The Food and Drug Administration (FDA) recently announced its Office of Orphan Products Development will be holding a meeting entitled “The Food and Drug Administration/European Medicines Agency Orphan Product Designation and Grant Workshop.”
The Orphan Drug Act (ODA) provides for granting special status to a drug or biological product (“drug”) to treat a rare disease or condition upon request of a sponsor. This status is referred to as orphan designation (or sometimes “orphan status”). For a drug to qualify for orphan designation both the drug and the disease or condition must meet certain criteria specified in the ODA and FDA’s implementing regulations at 21 CFR Part 316.
Orphan designation qualifies the sponsor of the drug for various development incentives of the ODA, including tax credits for qualified clinical testing. A marketing application for a prescription drug product that has received orphan designation is not subject to a prescription drug user fee unless the application includes an indication for other than the rare disease or condition for which the drug was designated.
The program has successfully enabled the development and marketing of more than 400 drugs and biologic products for rare diseases since 1983. In contrast, fewer than 10 such products supported by industry came to market between 1973 and 1983. The Orphan Grants Program has been used to bring more than 45 products to marketing approval. The Humanitarian Use Device Program has been the first step in approval of more than 50 Humanitarian Device Exemption approvals.
This 1-day workshop is intended to provide valuable information about the FDA and European Medicines Agency (EMA) Orphan Drug Designation programs, the FDA Humanitarian Use Device (HUD) Designation program, and the FDA Orphan Products Grant program to participants representing pharmaceutical, biotechnology, and device companies, as well as academics.
The meeting will be held on October 4, 2013, from 8:30 a.m. to 4:00 p.m. and will be held at FDA’s White Oak Campus in Silver Spring, Maryland.

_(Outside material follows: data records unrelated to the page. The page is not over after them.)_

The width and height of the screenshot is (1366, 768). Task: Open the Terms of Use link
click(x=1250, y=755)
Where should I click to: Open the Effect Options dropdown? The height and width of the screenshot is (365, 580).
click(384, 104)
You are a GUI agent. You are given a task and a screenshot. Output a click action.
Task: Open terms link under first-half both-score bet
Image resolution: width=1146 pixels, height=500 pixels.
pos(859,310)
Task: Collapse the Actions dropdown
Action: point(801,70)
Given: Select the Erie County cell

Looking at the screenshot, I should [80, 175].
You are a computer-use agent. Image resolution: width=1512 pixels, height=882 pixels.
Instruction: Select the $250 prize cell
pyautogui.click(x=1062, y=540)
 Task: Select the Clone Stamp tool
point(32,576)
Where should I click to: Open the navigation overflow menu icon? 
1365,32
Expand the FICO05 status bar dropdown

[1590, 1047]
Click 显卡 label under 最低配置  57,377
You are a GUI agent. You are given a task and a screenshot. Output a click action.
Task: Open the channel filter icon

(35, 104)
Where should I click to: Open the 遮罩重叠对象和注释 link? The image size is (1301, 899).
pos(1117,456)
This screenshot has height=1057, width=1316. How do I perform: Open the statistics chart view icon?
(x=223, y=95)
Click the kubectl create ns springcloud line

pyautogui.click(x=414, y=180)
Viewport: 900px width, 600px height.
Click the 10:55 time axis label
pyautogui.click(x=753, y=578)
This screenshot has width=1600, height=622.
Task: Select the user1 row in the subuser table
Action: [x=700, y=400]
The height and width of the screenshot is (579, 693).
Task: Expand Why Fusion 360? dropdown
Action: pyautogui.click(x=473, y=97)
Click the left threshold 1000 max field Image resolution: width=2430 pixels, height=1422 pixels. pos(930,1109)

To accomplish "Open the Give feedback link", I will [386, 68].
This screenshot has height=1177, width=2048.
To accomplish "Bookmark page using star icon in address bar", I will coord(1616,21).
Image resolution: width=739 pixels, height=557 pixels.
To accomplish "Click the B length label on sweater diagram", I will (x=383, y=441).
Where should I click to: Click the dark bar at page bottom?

Interested participants may register for this meeting here.
Online registration for the workshop will be limited to 240 participants for the morning session, of which approximately 50 teams (up to 150 participants) may register for the one-on-one sessions. There will be no registration fee for the workshop.
For participants who cannot attend the morning meetings, simultaneous live interactive Webcasts will be made available. Participants may access the drug and biologics Webcast here and devices here.
The meeting is being conducted in partnership with the European Organisation for Rare Diseases, Genetic Alliance, and the National Organization for Rare Disorders.
The morning program includes two simultaneous sessions. The first will provide an overview of the FDA and EMA Orphan Drug Designation programs, respectively, while the second will provide an overview of the FDA HUD Designation Program and Pediatric Device Consortia Grant Program. Both morning sessions will also cover the Orphan Products Grant Program as they relate to drugs, biologics, and devices. Both of these morning sessions will also be available by Webcast.
The Humanitarian Use Device (HUD) program designates a device that is intended to benefit patients by treating or diagnosing a disease or condition that affects fewer than 4,000 individuals in the United States per year as per 21 CFR 814.3(n).
The afternoon session (no Webcast), provides an opportunity for appropriately registered participants to have one-on-one meetings with FDA staff members onsite, to discuss the specifics on how to apply for an orphan product grant, a HUD designation, or orphan drug designation. It also provides for videoconference sessions with EMA staff representatives on EMA orphan drug designation.
Participants requesting one-on-one meetings are expected to bring information for at least one candidate orphan drug or device that holds promise for the treatment of a rare disease or condition in order to discuss the processes for putting together an application. In addition, participants in the HUD or orphan drug designation one-on-one sessions are highly encouraged to come prepared with a working draft submission of their particular promising therapy in order to maximize the utility of the one-on-one meetings.